Comunicato RSU Eurallumina
del 09/11/2012
I Ministri Passera – Barca e il Sottosegretario de Vincenti nel Sulcis .
Il giorno Martedi 13 Novembre , il Ministro dello Sviluppo Economico , Corrado Passera , il Sottosegretario Claudio De Vincenti , il Ministro della Coesione Territoriale , Fabrizio Barca e altri esponenti e funzionari del Governo , saranno nel Sulcis .
La sede degli incontri con le istituzioni regionali , provinciali , comunali , con le organizzazioni sindacali e le associazioni datoriali sarà quella della Grande Miniera Serbariu a Carbonia .
La grave crisi che coinvolge ogni comparto dell’ economia e della società del nostro territorio , la mobilitazione mai venuta meno in questi anni , ha determinato che i rappresentanti del governo , come richiesto da chi troppe volte ha dovuto trasferire la protesta e le proposte nelle strade e nei palazzi della capitale,venissero nel Sulcis Iglesiente. Questo certo non è l’obiettivo primario , che resta quello di avere risposte , alle tante , troppe ,emergenze che dalla fine del 2008 ad oggi sono andate ogni giorno aumentando .
Siamo consapevoli e ci sforziamo di far comprendere , che la difesa e salvaguardia del polo metallurgico – carbonifero , nella sua interezza , sia determinante per ogni possibilità di sviluppo , non alternativo , ma che finalmente venga affiancato alla cosiddetta monocultura industriale in tutti i settori , dall’ agroalimentare al turismo , ridando fiato al commercio e all’ artigianato . Proposte racchiuse nel Piano Sulcis , perchè è palese che anche recuperando i posti di lavoro persi nell’ industria , resterebbero troppi , un numero straordinario in negativo i disoccupati per cui l’unica speranza di futuro , in particolare per i giovani , per i nostri figli , sarebbe quello dell’ emigrazione .

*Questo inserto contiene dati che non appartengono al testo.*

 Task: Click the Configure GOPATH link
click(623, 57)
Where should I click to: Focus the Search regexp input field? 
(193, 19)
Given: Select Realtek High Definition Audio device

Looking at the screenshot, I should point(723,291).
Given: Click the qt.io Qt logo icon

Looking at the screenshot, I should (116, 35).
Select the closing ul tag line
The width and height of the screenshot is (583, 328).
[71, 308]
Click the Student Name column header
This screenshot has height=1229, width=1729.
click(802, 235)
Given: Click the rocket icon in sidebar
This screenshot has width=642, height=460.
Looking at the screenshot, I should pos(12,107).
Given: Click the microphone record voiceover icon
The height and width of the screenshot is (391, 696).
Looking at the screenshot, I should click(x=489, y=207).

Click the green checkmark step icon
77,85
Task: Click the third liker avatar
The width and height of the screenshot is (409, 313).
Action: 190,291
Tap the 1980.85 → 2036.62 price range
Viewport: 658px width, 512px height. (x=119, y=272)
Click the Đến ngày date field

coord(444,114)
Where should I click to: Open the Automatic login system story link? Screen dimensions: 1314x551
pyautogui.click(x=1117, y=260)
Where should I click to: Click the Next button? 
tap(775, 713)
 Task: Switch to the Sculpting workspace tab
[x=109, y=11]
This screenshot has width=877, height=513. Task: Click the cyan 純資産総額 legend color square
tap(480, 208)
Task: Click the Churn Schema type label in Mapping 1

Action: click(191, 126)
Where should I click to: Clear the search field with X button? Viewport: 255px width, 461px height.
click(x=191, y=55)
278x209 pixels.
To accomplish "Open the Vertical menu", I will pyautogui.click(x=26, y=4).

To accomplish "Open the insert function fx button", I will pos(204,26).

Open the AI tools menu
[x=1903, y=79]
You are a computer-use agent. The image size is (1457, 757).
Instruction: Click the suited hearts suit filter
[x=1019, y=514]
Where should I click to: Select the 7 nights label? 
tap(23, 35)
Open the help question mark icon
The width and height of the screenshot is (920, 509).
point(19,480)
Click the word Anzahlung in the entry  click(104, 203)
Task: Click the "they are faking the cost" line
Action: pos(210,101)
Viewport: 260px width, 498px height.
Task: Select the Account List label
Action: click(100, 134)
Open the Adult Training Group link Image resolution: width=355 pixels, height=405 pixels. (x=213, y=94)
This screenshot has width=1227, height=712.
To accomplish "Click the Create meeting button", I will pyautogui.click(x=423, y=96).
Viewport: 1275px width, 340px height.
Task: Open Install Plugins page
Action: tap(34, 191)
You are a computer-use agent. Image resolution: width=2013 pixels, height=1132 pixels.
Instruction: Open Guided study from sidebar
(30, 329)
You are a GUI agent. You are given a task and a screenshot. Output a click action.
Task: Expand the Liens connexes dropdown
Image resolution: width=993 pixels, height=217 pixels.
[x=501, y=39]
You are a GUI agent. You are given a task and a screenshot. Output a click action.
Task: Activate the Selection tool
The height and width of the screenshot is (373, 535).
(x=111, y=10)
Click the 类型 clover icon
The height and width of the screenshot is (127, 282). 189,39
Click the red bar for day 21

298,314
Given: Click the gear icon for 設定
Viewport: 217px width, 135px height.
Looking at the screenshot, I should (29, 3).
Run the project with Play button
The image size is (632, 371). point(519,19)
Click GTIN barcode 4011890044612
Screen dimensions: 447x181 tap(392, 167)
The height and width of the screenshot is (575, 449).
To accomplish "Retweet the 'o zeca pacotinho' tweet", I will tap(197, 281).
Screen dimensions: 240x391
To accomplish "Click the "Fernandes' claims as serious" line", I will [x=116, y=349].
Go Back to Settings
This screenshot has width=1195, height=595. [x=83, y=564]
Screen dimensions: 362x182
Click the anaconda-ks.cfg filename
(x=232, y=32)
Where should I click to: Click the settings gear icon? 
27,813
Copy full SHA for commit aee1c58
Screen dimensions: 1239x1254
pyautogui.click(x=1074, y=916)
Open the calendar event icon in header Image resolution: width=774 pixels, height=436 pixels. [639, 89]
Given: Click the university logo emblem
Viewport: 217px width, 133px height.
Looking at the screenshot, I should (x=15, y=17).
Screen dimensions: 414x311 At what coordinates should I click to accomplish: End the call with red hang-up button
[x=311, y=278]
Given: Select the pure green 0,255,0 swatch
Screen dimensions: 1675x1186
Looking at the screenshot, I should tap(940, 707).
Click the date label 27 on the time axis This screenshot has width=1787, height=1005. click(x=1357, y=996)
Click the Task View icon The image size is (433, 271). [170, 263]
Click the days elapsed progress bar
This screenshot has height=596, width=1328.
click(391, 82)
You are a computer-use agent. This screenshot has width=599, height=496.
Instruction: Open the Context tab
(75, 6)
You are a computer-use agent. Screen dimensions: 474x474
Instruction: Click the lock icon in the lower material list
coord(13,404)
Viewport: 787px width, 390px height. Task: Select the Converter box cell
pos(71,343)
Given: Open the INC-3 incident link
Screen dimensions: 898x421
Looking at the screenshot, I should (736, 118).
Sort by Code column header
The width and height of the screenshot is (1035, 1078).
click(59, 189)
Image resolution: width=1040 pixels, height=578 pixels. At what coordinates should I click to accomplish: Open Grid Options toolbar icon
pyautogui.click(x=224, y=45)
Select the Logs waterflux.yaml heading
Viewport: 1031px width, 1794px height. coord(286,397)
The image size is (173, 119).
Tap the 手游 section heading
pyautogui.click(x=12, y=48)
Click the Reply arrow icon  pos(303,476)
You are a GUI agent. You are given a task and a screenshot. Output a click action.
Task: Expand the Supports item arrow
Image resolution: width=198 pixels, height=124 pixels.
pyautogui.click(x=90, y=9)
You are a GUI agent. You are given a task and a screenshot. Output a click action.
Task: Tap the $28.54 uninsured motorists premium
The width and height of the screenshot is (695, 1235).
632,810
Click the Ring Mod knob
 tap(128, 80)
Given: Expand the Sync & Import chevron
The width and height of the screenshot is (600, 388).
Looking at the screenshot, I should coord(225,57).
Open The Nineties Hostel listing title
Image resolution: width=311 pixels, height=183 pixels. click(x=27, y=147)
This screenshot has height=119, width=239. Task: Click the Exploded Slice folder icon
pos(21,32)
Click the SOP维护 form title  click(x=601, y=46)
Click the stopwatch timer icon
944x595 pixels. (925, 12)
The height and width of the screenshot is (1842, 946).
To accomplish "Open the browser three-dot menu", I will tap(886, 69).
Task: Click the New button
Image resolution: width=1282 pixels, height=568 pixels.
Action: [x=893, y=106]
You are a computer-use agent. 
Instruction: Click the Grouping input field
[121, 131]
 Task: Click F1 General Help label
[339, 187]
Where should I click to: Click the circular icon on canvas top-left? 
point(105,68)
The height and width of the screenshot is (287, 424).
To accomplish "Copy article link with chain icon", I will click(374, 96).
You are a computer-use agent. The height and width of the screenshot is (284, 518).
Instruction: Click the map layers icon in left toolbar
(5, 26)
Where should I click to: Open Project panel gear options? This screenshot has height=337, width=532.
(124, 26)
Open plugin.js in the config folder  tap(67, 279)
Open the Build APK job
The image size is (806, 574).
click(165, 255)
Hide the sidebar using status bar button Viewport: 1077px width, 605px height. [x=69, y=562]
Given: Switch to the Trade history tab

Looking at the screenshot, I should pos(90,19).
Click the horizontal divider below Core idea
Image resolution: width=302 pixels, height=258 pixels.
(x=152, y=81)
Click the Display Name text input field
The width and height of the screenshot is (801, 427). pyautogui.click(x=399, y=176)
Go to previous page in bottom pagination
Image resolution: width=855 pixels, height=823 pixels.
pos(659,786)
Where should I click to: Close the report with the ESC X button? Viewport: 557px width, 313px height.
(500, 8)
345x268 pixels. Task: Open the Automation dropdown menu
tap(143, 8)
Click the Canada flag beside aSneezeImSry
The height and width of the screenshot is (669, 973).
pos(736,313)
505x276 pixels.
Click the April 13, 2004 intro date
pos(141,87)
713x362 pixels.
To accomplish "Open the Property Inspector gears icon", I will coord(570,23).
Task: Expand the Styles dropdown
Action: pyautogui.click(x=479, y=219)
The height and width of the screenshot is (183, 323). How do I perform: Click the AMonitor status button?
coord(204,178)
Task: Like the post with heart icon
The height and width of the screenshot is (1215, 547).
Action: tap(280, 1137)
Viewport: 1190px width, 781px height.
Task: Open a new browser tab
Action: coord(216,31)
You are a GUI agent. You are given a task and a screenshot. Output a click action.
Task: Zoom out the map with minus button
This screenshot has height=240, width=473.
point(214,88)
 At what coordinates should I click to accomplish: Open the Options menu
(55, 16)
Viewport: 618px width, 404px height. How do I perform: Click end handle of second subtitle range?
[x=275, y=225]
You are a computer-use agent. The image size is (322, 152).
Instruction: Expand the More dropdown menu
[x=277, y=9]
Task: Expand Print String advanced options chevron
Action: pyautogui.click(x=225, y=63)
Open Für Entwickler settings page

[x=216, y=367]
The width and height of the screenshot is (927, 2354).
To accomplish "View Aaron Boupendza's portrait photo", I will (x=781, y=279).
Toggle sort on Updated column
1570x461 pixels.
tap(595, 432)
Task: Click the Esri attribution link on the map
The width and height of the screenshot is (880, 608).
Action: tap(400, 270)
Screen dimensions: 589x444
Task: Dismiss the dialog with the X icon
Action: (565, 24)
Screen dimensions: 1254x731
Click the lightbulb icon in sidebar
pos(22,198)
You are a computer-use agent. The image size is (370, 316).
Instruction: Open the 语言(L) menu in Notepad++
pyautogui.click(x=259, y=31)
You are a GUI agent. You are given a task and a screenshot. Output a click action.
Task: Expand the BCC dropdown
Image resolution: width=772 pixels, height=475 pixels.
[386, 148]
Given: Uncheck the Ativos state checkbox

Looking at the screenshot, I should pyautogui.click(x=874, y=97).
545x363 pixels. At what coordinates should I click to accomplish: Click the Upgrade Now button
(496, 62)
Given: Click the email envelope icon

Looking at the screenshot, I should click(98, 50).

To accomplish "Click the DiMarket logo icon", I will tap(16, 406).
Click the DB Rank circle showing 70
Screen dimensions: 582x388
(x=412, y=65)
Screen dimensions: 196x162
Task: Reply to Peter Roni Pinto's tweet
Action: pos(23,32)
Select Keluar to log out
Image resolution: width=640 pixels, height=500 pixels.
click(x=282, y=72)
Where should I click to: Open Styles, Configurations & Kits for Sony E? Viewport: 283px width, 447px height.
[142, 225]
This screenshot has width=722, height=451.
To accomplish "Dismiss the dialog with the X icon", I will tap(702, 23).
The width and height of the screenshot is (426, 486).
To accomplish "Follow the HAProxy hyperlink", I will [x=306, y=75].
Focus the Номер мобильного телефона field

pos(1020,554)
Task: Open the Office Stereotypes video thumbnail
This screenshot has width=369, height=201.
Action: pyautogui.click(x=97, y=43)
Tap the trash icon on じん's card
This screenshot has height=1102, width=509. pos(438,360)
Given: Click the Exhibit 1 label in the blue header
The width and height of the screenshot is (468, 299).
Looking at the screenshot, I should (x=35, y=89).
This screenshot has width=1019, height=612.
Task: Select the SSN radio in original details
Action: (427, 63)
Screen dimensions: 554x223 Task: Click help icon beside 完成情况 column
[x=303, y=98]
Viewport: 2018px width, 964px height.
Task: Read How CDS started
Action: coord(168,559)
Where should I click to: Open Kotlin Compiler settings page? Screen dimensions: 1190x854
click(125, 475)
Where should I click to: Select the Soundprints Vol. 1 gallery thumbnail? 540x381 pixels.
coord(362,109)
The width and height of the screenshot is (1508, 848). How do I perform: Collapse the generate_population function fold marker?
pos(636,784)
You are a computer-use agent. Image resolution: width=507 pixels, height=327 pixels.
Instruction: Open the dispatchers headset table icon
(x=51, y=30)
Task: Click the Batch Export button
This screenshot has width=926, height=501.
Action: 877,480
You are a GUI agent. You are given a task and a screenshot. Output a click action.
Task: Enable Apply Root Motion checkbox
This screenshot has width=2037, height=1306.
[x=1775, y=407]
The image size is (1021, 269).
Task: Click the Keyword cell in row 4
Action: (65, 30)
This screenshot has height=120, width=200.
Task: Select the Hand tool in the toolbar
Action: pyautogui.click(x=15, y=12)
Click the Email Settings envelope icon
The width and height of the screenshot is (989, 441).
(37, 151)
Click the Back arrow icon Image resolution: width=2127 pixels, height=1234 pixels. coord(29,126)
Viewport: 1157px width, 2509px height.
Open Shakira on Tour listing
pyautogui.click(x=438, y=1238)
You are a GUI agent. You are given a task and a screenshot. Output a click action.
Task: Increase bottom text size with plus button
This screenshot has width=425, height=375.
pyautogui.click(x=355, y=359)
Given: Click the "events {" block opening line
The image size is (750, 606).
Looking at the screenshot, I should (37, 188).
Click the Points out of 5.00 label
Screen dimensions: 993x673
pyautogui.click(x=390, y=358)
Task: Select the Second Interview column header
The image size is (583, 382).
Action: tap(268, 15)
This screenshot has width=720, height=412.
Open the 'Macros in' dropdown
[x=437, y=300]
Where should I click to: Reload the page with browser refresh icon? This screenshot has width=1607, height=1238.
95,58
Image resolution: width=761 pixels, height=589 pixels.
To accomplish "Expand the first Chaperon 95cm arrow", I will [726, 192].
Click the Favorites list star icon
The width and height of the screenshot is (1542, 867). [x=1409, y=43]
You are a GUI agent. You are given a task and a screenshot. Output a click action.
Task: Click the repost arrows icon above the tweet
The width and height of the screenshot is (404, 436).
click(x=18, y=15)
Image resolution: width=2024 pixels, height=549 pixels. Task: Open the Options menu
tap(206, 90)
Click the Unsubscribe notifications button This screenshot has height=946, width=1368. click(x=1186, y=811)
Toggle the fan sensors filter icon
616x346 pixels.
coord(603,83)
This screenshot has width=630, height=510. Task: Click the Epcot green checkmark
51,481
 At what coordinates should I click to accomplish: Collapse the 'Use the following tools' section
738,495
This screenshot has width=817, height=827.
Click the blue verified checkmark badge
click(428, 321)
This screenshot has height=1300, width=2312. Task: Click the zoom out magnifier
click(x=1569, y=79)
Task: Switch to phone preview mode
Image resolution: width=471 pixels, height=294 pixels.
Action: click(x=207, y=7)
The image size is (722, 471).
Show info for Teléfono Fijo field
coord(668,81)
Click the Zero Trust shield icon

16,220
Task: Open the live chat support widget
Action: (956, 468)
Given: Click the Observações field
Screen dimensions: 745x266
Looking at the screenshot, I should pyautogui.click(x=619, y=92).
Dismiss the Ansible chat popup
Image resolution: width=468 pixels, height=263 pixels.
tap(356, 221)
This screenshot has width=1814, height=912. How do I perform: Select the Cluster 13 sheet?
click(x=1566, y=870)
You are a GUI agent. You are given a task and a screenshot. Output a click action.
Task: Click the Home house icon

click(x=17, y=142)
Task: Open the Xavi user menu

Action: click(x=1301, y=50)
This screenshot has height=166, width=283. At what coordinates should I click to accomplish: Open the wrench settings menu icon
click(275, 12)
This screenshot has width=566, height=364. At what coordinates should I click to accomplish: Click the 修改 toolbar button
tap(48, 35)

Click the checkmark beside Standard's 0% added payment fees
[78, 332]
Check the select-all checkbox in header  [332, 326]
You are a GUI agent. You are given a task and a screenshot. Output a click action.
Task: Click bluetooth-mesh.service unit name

La nostra vertenza , tra quelle di carattere industriale , insieme alle altre che sono di interesse nazionale , è posta all’ ordine del giorno. Abbiamo dimostrato , dalla fermata della produzione nel 2009 che non ci saremmo rassegnati a questa situazione , non ci saremmo rassegnati a vivere di assistenza. Per questo abbiamo incassato colpi durissimi , promesse non mantenute , sentenze di morte più volte annunciate , la disgregazione e le difficoltà che comporta perdere il contatto con la fabbrica e nonostante tutto siamo rimasti solidali e partecipi con chi ha visto fermare le altre fabbriche nello stesso periodo e con chi , dopo di noi ,ha vissuto e sta vivendo lo stesso dramma di vedersi privare del bene primario , il lavoro .
Ma a dispetto di tanti che hanno sperato nella nostra resa , ci siamo ancora e chiediamo ancora e con forza la stessa cosa , riprendere a lavorare per le nostre famiglie , e per contribuire alla sopravvivenza del nostro territorio . Senza pietismi , con testa alta e schiena dritta, senza l’esclusiva ricerca della visibilità fine a se stessa , ma sulle basi di poter produrre qualcosa che ha mercato , che è indispensabile per la produzione di alluminio, che se adeguatamente supportato , ha un futuro economicamente sostenibile . Se ad oggi questa possibilità trova nel tavolo delle trattative prospettive realisticamente percorribili , è dovuto esclusivamente a questa determinazione, al sacrificio di anni da parte dei lavoratori .Per questo , per averne conferme e non andare per una volta noi al MISE ( dove ci auguriamo comunque di recarci al più presto per ratificare impegni esigibili) , saremo presenti con il massimo della partecipazione attiva , compresi i familiari per chi vorrà farli partecipi di un appuntamento importante , durante l’incontro con il Governo. Martedi’ 13 Novembre , appuntamento e raduno alle ore 8 °°, presso la Grande Miniera Serbariu a Carbonia.